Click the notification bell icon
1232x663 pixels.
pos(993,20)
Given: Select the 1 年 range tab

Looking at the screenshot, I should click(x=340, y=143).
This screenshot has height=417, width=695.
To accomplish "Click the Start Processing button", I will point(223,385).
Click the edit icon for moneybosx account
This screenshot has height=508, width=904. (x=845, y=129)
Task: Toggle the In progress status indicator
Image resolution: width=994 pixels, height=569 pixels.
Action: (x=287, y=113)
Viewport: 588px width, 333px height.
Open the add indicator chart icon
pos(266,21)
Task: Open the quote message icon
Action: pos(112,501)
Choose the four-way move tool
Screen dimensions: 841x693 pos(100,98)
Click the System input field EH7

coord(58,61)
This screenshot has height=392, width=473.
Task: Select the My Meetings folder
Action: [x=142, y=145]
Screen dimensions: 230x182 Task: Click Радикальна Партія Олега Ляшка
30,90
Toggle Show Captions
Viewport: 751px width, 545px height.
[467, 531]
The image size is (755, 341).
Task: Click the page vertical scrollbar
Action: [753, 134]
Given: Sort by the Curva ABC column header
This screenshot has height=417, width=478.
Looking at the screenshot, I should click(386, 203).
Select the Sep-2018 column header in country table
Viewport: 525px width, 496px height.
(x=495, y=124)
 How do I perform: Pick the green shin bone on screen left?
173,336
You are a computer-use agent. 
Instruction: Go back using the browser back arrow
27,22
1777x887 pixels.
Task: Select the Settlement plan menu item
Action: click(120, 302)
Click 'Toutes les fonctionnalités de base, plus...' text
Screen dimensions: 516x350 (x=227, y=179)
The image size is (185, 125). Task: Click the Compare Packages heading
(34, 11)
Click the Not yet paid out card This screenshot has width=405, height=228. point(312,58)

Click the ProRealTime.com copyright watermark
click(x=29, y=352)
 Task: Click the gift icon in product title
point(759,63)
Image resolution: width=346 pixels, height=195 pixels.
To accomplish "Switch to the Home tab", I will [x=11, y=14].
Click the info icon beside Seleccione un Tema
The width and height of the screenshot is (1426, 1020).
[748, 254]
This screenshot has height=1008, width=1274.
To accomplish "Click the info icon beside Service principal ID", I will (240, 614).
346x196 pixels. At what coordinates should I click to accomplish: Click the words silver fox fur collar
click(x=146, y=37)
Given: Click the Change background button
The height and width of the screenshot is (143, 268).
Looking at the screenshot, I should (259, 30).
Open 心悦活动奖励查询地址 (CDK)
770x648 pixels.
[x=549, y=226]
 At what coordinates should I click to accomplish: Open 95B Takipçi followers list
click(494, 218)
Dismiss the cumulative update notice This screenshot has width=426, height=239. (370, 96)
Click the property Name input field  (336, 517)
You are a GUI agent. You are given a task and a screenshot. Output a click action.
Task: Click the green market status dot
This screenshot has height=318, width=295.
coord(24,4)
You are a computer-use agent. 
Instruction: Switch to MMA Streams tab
────
Exercise directions:
All lines from the listing above that include "info" should be shown.

Exercise answer:
Click the info icon beside Seleccione un Tema
To accomplish "Click the info icon beside Service principal ID", I will (240, 614).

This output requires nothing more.